Here are some things I'd like to see people write and distribute as separate Guile modules.
Items are in most-recently-added-or-modified order.
PHP has become really popular, but there's really no such thing as a little language. I bet we'll see the same pattern with that that we've seen with Perl and Tcl --- the interpreter will start out small and fast, but then as people use it for more serious work, it'll start acquiring real control structures, real functions, more datatypes, ... until it'll just be another poorly-implemented lisp with studly libraries. That's basically what Tcl 8.0 is.
I don't know for sure, but I suspect that MHTML invented their own language too. If so, the same rules apply.
We should do it right, by taking the features of PHP and MHTML and giving them to Guile. Someone who does web application development should do this, so it'll get done right. I don't do that much web hacking myself, so I'd get the details all wrong.
Note that it's really easy to hack something up that works here and there. This project will only have a significant impact if it's an industrial-strength job.
See Olin Shivers' ``net.tar.gz''.
Ideally, of course, this would be combined with a Mesa widget for GTK+. :)
This is kind of stupid, but one thing you could use this for is an origami program. I'd like to be able to see the relationship between the folded and unfolded sheets. This is one of those things that's not worth coding in C, but would be fun to whip up in an interpreted language.
I have in mind something like this:
guile> (list 1 2 3) $1 => (1 2 3) guile> (cons 0 $1) $2 => (0 1 2 3) guile> (set-car! (cdr $2) 'yowza) $3 => yowza guile> $1 $4 => (yowza 2 3)

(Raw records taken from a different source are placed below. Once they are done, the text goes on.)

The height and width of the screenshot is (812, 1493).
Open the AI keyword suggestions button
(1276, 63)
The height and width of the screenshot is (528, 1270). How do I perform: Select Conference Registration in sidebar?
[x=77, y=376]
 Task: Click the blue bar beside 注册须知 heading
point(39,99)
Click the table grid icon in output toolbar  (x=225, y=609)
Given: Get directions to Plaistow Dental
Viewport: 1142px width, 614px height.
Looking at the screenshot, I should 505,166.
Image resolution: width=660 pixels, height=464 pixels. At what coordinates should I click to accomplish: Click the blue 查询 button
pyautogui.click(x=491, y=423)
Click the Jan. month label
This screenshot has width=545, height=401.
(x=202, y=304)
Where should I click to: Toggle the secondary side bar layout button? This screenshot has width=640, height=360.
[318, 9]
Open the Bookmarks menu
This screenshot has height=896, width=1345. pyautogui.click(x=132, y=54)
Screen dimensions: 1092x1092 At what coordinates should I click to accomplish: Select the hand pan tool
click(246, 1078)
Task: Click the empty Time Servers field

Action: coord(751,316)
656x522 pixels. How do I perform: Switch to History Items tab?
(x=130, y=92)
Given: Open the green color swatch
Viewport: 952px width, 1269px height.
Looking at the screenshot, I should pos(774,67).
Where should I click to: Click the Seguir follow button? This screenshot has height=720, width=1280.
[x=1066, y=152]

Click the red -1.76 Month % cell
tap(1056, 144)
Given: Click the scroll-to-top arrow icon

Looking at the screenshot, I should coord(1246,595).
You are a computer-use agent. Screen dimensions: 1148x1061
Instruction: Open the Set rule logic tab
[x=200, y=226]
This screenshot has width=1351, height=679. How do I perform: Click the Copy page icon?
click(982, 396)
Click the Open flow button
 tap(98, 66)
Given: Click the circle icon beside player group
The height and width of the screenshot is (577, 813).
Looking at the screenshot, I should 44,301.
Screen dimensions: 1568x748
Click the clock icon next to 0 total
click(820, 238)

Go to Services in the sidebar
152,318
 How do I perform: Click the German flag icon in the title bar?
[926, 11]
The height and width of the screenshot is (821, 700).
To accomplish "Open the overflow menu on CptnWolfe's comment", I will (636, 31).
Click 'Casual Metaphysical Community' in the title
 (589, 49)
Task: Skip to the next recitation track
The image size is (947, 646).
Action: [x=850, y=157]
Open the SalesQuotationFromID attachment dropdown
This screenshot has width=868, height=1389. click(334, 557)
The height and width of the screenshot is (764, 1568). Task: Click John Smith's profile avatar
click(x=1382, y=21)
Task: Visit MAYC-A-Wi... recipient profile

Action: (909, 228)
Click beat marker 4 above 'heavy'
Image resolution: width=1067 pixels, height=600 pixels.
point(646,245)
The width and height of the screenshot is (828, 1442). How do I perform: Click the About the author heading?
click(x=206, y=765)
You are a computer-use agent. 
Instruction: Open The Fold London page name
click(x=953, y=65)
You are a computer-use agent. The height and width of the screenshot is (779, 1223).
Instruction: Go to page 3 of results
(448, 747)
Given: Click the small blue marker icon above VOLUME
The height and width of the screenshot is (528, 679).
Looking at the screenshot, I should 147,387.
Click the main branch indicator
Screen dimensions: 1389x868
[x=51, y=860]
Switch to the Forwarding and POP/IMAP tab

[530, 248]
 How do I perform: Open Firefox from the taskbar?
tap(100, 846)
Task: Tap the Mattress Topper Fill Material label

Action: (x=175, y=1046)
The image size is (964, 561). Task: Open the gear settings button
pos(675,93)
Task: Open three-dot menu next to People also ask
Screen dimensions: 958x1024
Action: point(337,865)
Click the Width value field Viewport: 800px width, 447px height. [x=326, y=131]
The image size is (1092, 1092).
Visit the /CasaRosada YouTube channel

(Bengt Kleberg recommended the ``$1 => mumble'' syntax, on the grounds that it resembles the notation RnRS uses to show what an expression evaluates to. And indeed, $1 will evaluate to mumble.)
The current repl doesn't print the vale of expressions returning #<unspecified>, and it shouldn't assign such values to value history variables either.
It occurs to me that it might be convenient to actually have `find' accept a list of procedures: (find DIRECTORY PROC ...), and for each file found, apply each PROC successively, until one returns a false value. That way, you could do things like this:
(find "." (glob ".deps") directory? (lambda (d) ... now do something with the .deps directory d ...))I'm imagining `glob' to be a function that accepts a filename wildcard pattern and returns a predicate that likes filenames that match the wildcard.
Maciej Stachowiak and others have suggested, as a convention, that any function which accepts a predicate as an argument, and applies that predicate to filenames, should also accept a string as that argument, and treat that string as a wildcard pattern. Thus, the code above would become:
(find "." ".deps" directory? (lambda (d) ...))Now we're starting to get friendly.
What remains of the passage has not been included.